(Stored data)
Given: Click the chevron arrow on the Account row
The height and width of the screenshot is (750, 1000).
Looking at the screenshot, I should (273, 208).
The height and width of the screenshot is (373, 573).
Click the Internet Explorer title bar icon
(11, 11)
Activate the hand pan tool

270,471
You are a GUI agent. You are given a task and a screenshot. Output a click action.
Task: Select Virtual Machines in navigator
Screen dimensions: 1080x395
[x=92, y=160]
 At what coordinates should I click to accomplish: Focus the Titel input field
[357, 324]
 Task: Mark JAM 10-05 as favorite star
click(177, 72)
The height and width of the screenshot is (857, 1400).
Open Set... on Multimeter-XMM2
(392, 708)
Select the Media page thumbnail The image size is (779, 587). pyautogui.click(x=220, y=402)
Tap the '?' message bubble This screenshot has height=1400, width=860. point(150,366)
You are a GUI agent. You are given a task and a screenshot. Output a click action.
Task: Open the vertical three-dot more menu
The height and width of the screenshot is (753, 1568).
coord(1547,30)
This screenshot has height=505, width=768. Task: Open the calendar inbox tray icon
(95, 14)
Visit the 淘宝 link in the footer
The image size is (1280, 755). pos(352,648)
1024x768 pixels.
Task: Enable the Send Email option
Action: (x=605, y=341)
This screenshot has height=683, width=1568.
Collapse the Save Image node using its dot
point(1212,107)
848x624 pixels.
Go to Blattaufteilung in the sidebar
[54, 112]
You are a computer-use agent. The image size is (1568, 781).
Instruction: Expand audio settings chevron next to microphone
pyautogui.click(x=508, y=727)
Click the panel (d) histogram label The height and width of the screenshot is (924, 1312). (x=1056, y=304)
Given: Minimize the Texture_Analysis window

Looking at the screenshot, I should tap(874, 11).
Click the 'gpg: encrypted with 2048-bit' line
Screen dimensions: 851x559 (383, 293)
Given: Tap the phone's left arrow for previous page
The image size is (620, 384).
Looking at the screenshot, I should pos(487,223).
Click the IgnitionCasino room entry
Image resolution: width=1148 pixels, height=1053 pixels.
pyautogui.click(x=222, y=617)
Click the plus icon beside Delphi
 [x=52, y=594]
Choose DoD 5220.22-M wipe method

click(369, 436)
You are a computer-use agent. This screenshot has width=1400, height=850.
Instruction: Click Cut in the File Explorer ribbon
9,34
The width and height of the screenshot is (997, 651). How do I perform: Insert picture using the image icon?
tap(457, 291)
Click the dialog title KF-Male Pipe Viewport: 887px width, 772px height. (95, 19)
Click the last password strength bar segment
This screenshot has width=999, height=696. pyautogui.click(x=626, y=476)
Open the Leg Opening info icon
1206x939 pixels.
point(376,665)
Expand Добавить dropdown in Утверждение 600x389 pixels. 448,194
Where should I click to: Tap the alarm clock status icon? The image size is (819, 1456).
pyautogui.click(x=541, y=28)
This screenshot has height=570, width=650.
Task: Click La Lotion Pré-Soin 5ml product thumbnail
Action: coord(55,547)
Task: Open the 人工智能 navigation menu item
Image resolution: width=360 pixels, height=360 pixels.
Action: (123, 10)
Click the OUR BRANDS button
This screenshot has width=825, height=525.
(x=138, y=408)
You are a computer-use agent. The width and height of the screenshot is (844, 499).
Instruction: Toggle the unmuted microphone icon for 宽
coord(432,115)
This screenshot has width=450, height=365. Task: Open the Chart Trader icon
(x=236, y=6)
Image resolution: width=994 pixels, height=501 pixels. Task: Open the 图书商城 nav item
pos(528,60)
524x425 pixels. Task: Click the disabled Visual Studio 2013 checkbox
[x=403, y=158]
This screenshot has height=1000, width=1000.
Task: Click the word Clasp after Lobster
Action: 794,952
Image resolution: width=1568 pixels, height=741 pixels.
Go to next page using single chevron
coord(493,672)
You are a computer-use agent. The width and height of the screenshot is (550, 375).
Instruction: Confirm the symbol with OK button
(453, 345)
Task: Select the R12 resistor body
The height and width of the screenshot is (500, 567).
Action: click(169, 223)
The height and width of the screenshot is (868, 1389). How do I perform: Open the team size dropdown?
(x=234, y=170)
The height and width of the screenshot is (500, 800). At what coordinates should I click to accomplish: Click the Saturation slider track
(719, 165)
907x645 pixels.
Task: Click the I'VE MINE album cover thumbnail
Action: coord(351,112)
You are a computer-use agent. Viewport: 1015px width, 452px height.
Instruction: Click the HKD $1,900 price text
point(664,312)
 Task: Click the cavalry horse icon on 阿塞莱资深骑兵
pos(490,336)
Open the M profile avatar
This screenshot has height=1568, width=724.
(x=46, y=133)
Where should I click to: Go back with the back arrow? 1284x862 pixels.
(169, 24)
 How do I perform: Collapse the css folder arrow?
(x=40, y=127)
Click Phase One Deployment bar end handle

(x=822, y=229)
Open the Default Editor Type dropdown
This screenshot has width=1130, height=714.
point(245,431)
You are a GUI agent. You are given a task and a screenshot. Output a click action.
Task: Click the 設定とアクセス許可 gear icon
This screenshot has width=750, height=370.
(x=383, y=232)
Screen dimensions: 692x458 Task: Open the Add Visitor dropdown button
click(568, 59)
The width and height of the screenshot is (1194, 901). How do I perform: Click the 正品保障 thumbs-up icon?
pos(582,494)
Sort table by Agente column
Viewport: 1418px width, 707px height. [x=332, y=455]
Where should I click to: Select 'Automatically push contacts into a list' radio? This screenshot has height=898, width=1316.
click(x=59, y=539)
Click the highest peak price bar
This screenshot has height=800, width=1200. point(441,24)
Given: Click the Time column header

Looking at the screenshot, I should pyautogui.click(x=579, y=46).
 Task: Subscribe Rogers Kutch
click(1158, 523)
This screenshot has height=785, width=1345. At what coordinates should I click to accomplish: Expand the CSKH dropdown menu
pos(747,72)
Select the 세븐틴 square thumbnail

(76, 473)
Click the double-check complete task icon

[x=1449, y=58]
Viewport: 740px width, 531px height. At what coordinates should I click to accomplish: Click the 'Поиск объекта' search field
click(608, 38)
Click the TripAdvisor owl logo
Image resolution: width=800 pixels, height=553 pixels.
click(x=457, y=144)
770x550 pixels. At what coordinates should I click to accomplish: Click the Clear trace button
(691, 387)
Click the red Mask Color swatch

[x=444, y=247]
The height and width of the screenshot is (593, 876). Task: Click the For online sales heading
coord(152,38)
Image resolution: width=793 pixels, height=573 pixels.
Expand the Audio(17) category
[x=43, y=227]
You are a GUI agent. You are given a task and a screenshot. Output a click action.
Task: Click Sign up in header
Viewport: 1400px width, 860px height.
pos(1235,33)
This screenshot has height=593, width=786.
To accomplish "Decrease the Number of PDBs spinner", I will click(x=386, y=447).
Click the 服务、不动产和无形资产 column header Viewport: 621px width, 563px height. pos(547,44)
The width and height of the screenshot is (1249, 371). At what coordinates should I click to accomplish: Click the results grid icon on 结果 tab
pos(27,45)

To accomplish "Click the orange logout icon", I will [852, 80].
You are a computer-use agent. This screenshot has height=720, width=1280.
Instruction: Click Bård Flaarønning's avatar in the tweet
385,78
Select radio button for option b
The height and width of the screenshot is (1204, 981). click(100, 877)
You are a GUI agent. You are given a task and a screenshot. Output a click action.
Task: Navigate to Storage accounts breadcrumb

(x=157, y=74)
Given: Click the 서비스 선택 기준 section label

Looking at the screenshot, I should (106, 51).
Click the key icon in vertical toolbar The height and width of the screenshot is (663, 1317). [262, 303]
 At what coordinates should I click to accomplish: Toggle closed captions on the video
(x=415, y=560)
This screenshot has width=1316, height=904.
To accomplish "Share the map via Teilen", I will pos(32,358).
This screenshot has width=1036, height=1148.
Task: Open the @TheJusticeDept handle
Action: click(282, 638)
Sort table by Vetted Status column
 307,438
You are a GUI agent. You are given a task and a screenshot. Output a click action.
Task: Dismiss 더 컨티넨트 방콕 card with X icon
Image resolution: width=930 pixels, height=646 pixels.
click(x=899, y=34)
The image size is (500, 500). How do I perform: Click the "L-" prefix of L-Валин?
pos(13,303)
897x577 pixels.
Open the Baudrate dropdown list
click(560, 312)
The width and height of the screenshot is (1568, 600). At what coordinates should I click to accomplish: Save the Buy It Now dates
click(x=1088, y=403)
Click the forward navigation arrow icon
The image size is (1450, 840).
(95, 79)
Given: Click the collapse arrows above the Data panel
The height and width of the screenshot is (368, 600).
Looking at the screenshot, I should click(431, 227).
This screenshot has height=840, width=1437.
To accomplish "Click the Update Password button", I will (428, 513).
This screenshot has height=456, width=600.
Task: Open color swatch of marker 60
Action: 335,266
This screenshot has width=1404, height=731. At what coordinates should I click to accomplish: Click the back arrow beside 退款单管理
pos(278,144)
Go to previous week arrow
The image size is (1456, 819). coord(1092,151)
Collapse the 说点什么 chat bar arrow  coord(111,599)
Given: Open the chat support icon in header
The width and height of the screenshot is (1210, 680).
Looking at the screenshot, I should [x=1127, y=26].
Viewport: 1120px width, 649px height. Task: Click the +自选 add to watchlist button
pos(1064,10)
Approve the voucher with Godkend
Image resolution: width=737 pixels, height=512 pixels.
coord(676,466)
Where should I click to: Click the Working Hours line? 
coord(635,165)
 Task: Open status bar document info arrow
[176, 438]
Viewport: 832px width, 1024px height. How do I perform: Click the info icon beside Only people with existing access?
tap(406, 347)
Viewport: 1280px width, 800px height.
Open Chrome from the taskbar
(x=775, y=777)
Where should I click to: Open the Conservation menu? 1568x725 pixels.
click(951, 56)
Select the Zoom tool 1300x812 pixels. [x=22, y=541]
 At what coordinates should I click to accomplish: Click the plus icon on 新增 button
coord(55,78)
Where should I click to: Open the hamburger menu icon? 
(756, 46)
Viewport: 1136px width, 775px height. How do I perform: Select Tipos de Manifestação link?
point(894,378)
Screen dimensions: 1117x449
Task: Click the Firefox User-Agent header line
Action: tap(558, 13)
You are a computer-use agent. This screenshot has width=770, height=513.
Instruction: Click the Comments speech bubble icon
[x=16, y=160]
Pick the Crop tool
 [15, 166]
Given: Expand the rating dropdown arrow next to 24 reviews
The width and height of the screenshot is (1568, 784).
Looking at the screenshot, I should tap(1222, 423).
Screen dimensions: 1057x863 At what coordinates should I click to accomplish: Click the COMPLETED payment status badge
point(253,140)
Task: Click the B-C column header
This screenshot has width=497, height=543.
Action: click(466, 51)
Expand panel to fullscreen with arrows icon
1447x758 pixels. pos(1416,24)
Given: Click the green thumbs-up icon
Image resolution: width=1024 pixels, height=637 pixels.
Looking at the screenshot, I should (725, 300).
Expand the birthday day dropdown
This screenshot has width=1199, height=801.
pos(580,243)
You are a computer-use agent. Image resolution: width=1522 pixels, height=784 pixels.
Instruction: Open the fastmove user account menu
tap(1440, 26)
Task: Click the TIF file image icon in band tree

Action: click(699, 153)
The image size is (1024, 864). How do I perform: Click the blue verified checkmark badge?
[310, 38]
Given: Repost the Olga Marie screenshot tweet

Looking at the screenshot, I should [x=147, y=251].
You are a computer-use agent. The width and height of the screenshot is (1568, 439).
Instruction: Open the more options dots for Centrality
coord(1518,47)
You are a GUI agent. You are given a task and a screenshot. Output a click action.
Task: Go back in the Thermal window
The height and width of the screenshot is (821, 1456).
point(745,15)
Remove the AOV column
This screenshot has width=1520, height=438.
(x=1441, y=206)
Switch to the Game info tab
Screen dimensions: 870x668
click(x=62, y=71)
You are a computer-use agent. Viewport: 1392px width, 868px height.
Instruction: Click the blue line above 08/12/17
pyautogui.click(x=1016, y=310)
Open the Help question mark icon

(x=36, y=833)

Instructions to follow
In the entries above, the lines from the one bearing "Click the 'gpg: encrypted with 2048-bit' line" up to and including the one bearing "Given: Tap the" should be transcribed exactly; no other line is wanted.

Solution to the exercise
Click the 'gpg: encrypted with 2048-bit' line
Screen dimensions: 851x559 (383, 293)
Given: Tap the phone's left arrow for previous page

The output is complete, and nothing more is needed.